→ SCHRIFTLICHE AUFGABE A
Beantworte anhand des Konzertberichts die folgenden Fragen:
(i) Gegen wie viel Uhr betritt Sunrise Avenue die Bühne?
(ii) Bei welchem Song singen mehr Leute mit, als Samu die Zuschauer beim Refrain anleitet?
(iii) Welche Frage stellt Samu dem Publikum, und was erhält er als Antwort?
→ SCHRIFTLICHE AUFGABE B
Gib aus den Einträgen die Zeilen wörtlich wieder, beginnend mit der Zeile, die „This screenshot has height=506, width=1568.“ enthält, bis einschließlich der Zeile, die „Looking at the screenshot, I should click(752, 671).“ enthält.

→ TEXTAUSZUG
== == ==
Wer noch nie ein Konzert von Sunrise Avenue gesehen hat, der konnte sich für die Show auf dem Maimarktgelände in Mannheim begeistern. Wer sie allerdings in den Anfangsjahren erlebt hat, muss bedauerlicherweise feststellen, dass sie nachgelassen haben.

Auf dem weitläufigen Maimarktgelände ist rund um den direkten Bühnenbereich noch viel Platz, als Sunrise Avenue gegen 20 Uhr die Bühne betreten. Viele Zuschauer schauen durch den Zaun von außen zu und so verwundert es nicht, dass das Konzert nicht ausverkauft ist. Ein weiterer Grund könnte sein, dass Sunrise Avenue schon 2014 nicht komplett überzeugt haben. So langsam macht sich ein Abnutzungseffekt bemerkbar: die Band wirkt satt – und vielleicht auch ein wenig müde.

So kommt das Konzert nur langsam in Schwung. Nach "Funkytown" brandet zu "You Can Never Be Ready" erster Jubel hoch und die Hardcorefans singen das Intro des Songs selbst. Weiter außen reagiert das Publikum dagegen noch sehr verhalten. Erst bei "Little Bit Love", als Samu die Zuschauer beim Refrain anleitet, singen mehr Leute mit.

Die Hits der Fans

Trotz einiger Aktionen ist das Publikum bis hierhin nicht wirklich euphorisch, was sehr ungewöhnlich ist. Erst der Song "Lifesaver" lässt erahnen, was an diesem Abend alles möglich ist. Viele singen den ganzen Text laut mit und klatschen rhythmisch. Als Samu dann fragt: "Seid ihr laut heute Abend?" erhält er einen Schrei als Antwort.
== == ==
→ DATEN ZUR AUFGABE
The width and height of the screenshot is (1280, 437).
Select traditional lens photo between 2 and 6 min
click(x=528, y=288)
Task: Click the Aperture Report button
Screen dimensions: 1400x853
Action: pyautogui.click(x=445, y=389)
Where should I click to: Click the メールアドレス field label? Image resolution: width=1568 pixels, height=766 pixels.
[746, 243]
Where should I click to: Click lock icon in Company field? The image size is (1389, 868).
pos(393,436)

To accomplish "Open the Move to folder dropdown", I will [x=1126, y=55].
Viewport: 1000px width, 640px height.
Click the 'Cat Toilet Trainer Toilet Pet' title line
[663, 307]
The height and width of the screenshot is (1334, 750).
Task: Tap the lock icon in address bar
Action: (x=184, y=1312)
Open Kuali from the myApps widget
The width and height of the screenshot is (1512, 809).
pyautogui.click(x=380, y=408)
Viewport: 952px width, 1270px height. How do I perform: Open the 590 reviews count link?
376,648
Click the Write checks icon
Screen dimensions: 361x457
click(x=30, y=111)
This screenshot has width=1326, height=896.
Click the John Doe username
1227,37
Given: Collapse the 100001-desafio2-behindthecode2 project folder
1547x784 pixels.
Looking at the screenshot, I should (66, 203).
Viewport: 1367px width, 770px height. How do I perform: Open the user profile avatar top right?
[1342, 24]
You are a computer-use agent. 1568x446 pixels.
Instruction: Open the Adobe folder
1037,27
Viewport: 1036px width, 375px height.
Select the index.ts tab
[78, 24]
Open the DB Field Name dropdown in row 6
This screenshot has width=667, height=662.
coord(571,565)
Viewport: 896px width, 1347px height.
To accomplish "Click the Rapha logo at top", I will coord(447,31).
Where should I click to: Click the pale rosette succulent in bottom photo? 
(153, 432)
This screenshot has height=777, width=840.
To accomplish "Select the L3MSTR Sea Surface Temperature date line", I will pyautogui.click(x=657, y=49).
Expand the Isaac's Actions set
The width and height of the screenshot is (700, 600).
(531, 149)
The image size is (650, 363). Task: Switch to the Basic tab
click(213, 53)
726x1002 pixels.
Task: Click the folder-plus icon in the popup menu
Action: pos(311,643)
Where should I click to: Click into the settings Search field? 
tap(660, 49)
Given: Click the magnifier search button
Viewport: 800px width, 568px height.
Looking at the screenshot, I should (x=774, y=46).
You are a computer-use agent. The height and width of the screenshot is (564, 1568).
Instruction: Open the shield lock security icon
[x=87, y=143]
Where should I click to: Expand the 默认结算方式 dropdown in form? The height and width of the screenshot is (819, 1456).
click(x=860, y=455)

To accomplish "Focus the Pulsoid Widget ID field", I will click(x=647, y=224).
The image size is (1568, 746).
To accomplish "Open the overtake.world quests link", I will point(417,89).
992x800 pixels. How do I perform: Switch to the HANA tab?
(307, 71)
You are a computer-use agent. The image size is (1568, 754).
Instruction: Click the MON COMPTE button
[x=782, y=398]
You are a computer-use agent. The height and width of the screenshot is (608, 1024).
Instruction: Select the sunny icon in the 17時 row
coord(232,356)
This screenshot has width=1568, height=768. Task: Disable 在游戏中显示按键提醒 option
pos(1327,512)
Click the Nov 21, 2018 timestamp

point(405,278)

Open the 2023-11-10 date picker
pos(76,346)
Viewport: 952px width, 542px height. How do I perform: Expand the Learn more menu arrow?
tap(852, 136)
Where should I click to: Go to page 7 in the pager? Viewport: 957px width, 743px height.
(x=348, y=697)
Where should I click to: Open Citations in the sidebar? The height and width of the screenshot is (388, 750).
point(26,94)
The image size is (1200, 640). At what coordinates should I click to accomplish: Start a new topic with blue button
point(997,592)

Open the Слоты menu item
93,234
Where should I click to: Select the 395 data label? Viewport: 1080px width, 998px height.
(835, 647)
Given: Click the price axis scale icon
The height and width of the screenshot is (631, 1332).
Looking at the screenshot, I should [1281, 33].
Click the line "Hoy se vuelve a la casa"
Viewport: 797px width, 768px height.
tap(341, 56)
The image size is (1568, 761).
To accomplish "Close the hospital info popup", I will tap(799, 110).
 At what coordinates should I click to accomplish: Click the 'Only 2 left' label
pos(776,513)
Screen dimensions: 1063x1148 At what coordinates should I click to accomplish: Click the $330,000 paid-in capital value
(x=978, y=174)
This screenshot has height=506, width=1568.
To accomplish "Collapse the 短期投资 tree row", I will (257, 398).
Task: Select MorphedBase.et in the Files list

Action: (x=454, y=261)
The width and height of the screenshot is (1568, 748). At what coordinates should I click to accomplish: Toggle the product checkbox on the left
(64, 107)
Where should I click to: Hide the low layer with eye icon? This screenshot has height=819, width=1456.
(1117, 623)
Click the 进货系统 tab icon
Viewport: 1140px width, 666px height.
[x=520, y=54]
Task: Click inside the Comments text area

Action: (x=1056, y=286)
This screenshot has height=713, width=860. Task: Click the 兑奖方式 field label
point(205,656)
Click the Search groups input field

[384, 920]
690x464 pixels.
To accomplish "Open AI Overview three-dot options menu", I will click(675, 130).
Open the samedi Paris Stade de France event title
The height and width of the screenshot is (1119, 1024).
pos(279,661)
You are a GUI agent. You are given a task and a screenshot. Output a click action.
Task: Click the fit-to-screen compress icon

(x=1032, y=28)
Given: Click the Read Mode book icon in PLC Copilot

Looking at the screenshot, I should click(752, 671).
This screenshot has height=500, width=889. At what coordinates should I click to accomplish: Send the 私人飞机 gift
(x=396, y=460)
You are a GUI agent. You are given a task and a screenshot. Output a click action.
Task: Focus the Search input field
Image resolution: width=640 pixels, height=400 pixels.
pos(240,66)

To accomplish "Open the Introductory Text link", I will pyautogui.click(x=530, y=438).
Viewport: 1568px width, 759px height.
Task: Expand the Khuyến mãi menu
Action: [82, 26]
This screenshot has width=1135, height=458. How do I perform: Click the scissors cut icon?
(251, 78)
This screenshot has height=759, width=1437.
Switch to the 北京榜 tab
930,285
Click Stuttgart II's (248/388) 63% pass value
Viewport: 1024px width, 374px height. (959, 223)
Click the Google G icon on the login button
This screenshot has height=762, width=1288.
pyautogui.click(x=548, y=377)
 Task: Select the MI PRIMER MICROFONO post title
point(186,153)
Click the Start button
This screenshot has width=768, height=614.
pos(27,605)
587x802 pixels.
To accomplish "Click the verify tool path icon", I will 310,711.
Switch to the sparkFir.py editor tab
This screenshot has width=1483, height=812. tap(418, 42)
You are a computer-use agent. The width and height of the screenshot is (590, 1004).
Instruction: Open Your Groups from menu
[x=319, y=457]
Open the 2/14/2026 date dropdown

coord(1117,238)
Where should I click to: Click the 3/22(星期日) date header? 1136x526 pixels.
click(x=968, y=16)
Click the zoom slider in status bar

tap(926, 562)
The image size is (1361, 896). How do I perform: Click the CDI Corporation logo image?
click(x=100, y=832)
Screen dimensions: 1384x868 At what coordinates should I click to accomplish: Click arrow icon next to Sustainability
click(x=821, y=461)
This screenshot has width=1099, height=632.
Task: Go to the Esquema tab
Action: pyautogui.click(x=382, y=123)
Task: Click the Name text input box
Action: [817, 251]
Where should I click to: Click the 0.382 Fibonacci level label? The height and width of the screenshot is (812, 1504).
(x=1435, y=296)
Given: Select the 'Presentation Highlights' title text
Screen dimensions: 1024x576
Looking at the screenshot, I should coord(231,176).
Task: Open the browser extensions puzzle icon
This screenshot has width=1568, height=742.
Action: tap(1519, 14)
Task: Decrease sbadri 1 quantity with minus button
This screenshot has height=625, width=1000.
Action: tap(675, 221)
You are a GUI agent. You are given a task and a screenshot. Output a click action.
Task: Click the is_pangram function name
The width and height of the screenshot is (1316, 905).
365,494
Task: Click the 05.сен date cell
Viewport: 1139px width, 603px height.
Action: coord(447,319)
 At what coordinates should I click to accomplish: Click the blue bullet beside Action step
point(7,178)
== == ==
→ SCHRIFTLICHE ANTWORT A
(i) Gegen 20 Uhr.
(ii) Bei „Little Bit Love“.
(iii) Er fragt: „Seid ihr laut heute Abend?“ und erhält einen Schrei als Antwort.

→ SCHRIFTLICHE ANTWORT B
This screenshot has height=506, width=1568.
To accomplish "Collapse the 短期投资 tree row", I will (257, 398).
Task: Select MorphedBase.et in the Files list

Action: (x=454, y=261)
The width and height of the screenshot is (1568, 748). At what coordinates should I click to accomplish: Toggle the product checkbox on the left
(64, 107)
Where should I click to: Hide the low layer with eye icon? This screenshot has height=819, width=1456.
(1117, 623)
Click the 进货系统 tab icon
Viewport: 1140px width, 666px height.
[x=520, y=54]
Task: Click inside the Comments text area

Action: (x=1056, y=286)
This screenshot has height=713, width=860. Task: Click the 兑奖方式 field label
point(205,656)
Click the Search groups input field

[384, 920]
690x464 pixels.
To accomplish "Open AI Overview three-dot options menu", I will click(675, 130).
Open the samedi Paris Stade de France event title
The height and width of the screenshot is (1119, 1024).
pos(279,661)
You are a GUI agent. You are given a task and a screenshot. Output a click action.
Task: Click the fit-to-screen compress icon

(x=1032, y=28)
Given: Click the Read Mode book icon in PLC Copilot

Looking at the screenshot, I should click(752, 671).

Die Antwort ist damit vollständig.